DFT-D3 Dispersion Benchmarks#

This page presents benchmark results for DFT-D3 dispersion corrections across different GPU hardware. Results show the scaling behavior with increasing system size for periodic systems, including both single-system and batched computations.

Warning

These results are intended to be indicative only: your actual performance may vary depending on the atomic system topology, software and hardware configuration and we encourage users to benchmark on their own systems of interest.

How to Read These Charts#

Time Scaling : Median execution time (ms) vs. system size. Lower is better. Timings exclude neighbor list construction, and only comprises the DFT-D3 computation.

Throughput : Atoms processed per millisecond. Higher is better. This indicates where the scaling point where the GPU saturates.

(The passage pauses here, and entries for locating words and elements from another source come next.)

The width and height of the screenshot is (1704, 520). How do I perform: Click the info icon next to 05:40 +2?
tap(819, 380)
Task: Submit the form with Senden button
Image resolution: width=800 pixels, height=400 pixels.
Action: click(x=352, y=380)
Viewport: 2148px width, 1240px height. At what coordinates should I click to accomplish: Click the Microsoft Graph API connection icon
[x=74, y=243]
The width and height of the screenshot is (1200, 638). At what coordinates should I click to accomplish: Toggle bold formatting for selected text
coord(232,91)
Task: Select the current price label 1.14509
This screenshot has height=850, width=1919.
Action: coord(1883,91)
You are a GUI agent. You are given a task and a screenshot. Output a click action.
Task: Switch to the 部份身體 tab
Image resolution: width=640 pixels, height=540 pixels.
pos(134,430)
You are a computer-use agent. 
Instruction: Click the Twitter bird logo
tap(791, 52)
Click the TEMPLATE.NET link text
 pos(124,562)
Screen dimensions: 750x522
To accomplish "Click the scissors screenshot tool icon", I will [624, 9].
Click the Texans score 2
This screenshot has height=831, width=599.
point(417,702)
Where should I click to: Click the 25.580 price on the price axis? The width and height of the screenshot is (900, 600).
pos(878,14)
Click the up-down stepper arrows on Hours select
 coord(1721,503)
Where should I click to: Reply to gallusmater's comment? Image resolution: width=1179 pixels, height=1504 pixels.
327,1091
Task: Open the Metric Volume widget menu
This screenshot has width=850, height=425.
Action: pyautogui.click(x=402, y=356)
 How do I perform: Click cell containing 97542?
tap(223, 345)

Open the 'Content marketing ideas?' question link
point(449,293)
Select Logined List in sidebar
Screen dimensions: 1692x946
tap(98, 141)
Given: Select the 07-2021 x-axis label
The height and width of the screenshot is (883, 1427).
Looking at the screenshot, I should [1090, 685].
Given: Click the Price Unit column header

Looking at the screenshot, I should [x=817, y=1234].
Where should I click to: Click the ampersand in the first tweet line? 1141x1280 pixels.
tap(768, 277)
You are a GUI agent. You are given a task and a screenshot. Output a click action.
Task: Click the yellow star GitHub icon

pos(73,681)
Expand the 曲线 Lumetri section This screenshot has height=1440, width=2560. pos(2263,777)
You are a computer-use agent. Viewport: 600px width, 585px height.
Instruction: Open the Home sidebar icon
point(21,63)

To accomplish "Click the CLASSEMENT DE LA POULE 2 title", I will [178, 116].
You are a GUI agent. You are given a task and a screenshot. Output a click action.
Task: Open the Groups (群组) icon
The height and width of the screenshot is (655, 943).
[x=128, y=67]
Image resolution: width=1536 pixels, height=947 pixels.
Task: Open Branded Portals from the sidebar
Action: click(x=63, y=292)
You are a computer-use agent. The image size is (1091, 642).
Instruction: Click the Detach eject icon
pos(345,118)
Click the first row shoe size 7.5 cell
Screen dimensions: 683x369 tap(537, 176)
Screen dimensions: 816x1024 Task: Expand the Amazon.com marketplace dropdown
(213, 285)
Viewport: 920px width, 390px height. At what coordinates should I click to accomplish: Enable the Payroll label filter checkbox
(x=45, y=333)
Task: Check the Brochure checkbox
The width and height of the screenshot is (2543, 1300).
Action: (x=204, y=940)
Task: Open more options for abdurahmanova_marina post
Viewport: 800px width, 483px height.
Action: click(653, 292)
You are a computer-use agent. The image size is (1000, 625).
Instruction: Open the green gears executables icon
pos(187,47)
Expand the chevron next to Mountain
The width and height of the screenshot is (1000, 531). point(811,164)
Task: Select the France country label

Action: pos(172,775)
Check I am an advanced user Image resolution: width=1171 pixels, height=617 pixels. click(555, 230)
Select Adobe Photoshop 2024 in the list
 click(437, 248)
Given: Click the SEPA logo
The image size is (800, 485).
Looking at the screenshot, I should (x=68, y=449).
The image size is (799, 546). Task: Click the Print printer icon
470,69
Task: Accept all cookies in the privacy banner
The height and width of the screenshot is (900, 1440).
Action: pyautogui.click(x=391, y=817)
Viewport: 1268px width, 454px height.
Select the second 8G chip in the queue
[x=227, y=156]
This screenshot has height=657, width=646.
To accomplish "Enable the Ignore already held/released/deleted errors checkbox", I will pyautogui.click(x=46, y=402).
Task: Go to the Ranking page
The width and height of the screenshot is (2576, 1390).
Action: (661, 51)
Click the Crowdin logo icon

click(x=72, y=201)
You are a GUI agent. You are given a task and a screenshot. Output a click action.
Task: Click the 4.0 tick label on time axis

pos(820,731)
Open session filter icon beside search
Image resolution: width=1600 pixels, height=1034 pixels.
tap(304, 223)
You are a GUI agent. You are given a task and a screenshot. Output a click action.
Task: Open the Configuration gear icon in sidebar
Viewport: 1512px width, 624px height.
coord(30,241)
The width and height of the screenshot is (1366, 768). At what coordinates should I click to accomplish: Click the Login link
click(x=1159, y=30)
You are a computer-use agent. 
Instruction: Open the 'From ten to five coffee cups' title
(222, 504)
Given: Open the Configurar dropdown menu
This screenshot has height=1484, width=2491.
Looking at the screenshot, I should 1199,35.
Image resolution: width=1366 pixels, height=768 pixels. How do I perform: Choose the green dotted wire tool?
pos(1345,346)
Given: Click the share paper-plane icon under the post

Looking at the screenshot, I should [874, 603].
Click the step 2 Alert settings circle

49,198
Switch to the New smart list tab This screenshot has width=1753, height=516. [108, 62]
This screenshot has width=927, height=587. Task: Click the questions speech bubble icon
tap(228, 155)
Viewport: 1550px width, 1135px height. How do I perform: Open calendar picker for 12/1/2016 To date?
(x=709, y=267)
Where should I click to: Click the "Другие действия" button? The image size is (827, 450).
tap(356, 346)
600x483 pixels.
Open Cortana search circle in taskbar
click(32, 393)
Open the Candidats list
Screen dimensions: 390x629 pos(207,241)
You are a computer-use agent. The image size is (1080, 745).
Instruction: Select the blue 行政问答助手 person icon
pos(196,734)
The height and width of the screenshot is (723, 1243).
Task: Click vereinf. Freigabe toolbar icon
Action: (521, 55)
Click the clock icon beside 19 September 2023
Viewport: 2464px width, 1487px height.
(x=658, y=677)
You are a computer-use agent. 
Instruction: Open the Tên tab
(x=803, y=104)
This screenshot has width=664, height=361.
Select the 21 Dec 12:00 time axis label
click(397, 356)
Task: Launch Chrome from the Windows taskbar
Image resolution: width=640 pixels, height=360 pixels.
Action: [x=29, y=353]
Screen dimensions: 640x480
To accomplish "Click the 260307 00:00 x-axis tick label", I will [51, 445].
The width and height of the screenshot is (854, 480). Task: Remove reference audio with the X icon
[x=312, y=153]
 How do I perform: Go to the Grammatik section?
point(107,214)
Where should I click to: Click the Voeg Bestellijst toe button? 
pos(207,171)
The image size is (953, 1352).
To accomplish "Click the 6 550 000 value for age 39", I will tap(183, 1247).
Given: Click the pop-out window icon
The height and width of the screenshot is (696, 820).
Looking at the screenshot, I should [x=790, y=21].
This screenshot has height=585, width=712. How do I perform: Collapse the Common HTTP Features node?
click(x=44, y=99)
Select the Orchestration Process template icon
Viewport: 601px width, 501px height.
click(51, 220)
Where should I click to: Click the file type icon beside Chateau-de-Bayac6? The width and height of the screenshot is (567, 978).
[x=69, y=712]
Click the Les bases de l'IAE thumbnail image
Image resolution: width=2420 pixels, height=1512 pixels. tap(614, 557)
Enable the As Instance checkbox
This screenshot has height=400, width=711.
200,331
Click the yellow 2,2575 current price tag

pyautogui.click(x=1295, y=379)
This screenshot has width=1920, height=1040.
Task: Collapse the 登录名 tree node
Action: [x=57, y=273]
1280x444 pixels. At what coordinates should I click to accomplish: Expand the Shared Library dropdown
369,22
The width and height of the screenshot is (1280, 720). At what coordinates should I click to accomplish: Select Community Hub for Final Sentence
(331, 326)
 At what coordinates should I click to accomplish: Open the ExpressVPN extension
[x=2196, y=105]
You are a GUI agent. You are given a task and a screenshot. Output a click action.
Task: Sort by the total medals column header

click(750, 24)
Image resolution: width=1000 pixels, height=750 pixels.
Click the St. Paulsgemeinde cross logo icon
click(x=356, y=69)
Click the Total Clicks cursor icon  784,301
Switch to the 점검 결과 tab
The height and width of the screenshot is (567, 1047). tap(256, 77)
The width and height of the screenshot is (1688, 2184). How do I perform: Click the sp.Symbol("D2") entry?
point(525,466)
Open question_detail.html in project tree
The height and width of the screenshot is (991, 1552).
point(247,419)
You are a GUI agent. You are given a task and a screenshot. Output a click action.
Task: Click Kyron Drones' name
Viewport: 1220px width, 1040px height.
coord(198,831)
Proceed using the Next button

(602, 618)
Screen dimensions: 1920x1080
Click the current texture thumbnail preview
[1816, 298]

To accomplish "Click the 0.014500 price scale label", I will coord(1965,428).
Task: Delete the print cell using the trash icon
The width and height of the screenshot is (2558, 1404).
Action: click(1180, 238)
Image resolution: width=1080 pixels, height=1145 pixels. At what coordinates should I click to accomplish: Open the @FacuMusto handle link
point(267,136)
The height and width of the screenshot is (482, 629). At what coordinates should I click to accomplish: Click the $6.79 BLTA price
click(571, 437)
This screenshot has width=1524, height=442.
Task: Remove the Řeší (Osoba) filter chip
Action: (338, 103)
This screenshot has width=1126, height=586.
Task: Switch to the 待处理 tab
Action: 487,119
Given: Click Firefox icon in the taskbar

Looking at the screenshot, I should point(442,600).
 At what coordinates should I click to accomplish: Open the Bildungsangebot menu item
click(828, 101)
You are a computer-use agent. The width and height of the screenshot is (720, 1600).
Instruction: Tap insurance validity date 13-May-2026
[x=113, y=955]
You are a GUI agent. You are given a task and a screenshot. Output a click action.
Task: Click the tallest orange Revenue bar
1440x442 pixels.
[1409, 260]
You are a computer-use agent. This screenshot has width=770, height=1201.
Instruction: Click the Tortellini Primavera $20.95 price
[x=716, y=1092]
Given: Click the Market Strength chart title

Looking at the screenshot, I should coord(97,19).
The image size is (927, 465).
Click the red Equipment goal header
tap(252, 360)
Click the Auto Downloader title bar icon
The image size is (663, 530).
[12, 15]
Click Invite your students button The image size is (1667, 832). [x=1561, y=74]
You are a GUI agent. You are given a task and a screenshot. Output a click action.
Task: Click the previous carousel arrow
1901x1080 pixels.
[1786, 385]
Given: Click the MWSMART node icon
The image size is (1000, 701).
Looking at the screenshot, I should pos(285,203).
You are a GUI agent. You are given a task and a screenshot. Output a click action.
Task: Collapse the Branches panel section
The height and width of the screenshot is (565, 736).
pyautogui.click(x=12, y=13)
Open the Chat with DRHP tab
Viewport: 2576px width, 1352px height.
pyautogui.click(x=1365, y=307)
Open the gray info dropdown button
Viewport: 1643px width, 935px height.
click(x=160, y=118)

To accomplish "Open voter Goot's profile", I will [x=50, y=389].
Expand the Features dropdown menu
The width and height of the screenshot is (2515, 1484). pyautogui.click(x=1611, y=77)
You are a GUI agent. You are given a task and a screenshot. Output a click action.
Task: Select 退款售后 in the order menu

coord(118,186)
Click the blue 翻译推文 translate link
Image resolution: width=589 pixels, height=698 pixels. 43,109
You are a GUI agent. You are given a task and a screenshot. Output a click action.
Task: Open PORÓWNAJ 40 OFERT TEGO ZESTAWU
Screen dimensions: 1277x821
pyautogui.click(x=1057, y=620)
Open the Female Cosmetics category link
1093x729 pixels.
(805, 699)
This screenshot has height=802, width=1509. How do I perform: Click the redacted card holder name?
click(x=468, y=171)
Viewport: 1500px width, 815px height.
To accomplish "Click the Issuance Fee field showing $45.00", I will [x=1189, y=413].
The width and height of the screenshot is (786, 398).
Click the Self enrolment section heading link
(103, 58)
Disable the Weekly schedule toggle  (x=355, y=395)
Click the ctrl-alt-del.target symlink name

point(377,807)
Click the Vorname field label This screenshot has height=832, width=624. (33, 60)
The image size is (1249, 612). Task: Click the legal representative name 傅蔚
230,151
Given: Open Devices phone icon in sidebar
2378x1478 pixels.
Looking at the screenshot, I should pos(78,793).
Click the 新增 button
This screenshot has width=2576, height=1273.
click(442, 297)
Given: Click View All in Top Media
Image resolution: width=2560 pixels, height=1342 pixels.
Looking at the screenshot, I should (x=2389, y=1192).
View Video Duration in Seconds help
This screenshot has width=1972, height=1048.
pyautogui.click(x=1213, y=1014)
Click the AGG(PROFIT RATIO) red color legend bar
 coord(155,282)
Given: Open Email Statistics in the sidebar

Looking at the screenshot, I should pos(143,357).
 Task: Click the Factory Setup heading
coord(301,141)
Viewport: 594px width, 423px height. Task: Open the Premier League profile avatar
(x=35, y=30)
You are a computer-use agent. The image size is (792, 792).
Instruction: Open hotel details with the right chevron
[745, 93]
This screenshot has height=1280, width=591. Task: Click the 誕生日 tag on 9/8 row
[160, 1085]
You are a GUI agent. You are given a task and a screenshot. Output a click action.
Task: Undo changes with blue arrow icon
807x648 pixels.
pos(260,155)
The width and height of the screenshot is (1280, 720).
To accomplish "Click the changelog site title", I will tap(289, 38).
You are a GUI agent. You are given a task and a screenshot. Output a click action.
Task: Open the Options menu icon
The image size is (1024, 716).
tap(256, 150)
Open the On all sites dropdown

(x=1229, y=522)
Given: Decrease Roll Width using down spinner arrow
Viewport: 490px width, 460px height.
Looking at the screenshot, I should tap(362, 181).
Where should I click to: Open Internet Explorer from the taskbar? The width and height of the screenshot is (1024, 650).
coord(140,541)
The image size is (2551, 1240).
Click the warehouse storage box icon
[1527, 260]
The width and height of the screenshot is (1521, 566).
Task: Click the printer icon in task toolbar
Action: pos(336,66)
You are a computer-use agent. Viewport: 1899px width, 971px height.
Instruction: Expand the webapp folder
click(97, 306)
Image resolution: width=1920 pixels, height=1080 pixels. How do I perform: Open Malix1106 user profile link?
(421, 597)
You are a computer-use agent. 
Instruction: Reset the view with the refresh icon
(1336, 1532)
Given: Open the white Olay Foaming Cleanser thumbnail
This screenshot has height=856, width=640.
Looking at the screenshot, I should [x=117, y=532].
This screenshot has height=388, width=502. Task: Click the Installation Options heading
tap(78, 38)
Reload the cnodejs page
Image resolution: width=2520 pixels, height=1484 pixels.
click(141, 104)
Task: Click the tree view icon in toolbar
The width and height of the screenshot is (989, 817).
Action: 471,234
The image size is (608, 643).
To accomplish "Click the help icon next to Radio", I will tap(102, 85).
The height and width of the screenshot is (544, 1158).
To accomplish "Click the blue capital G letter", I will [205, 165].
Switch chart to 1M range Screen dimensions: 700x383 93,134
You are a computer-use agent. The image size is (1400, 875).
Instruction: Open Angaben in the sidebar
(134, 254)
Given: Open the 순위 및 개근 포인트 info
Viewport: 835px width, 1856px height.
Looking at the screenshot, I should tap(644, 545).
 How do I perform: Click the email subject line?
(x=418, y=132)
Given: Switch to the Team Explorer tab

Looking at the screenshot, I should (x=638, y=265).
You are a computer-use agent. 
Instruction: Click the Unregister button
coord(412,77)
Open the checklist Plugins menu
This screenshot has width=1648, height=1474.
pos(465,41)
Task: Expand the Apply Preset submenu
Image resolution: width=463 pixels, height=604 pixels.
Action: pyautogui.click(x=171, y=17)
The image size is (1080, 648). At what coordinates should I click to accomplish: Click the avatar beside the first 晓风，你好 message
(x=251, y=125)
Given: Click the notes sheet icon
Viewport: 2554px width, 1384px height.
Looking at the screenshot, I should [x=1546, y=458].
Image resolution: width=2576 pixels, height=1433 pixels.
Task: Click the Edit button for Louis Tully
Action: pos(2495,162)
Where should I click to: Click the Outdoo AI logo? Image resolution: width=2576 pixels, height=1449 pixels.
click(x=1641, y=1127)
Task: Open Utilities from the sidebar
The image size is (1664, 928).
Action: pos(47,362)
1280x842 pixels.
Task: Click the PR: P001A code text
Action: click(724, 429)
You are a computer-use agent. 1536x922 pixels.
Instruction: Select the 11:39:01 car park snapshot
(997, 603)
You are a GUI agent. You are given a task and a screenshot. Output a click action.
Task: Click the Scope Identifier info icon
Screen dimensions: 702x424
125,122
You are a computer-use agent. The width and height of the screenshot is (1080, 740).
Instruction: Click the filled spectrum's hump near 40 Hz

Memory : Peak GPU memory usage (MB) vs. system size. This is particularly useful for estimating/gauging memory requirements for your system.

Performance Results#

Simple comparison of single (non-batched) system computations between backends, where we scale up the size of the supercell.

Time Scaling

DFT-D3 backend time comparison

Median execution time comparison between backends for single systems.#

Throughput

DFT-D3 backend throughput comparison

Throughput (atoms/ms) comparison between backends. Higher values indicate better performance.#

Memory Usage

DFT-D3 backend memory comparison

Peak GPU memory consumption comparison between backends. Lower is better, indicating that the backend has lower memory requirements.#

Scaling of single and batched computation with the nvalchemiops backend. Shows how performance scales with different batch sizes.

Time Scaling

DFT-D3 nvalchemiops time scaling

Execution time scaling for single and batched systems.#

Throughput

DFT-D3 nvalchemiops throughput

Throughput (atoms/ms) for single and batched systems.#

Memory Usage

DFT-D3 nvalchemiops memory usage

Peak GPU memory consumption for single and batched systems.#

Scaling of single and batched computation with the torch-dftd backend. Shows how performance scales with different batch sizes.

Time Scaling

DFT-D3 torch-dftd time scaling

Execution time scaling for single and batched systems.#

Throughput

DFT-D3 torch-dftd throughput

Throughput (atoms/ms) for single and batched systems.#

Memory Usage

DFT-D3 torch-dftd memory usage

Peak GPU memory consumption for single and batched systems.#

Hardware Information#

GPU: NVIDIA H100 80GB HBM3

Benchmark Configuration#

Parameter

Value

Cutoff

21.2 Å (40 Bohr)

System Type

CsCl supercells with periodic boundaries

Neighbor List

Cell list algorithm (\(O(N)\) scaling)

Warmup Iterations

3

Timing Iterations

10

Precision

float32

DFT-D3 Parameters#

Parameter

Value

Functional

BJ-damping

a1

0.4289

a2

4.4407

s6

1.0

s8

0.7875

Interpreting Results#

total_atoms : Total number of atoms in the supercell.

batch_size : Number of systems processed simultaneously.

supercell_size : Linear dimension of supercell (\(n^3\)).

total_neighbors : Total number of neighbor pairs within cutoff.

median_time_ms : Median execution time in milliseconds (lower is better).

peak_memory_mb : Peak GPU memory usage in megabytes.

Note

Timings exclude neighbor list construction and only measure the DFT-D3 energy/force calculation.

Running Your Own Benchmarks#

To generate benchmark results for your hardware:

nvalchemiops Backend (default)#

cd benchmarks/interactions/dispersion
python benchmark_dftd3.py \
    --config benchmark_config.yaml \
    --backend warp \
    --output-dir ../../../docs/benchmarks/benchmark_results

torch-dftd Backend#

cd benchmarks/interactions/dispersion
python benchmark_dftd3.py \
    --config benchmark_config.yaml \
    --backend torch_dftd \
    --output-dir ../../../docs/benchmarks/benchmark_results

Options#

--backend {warp,torch_dftd} : Select backend (default: warp).

--gpu-sku <name> : Override GPU SKU name for output files (default: auto-detect).

--config <path> : Path to YAML configuration file.

Results will be saved as CSV files and plots will be automatically generated during the next documentation build.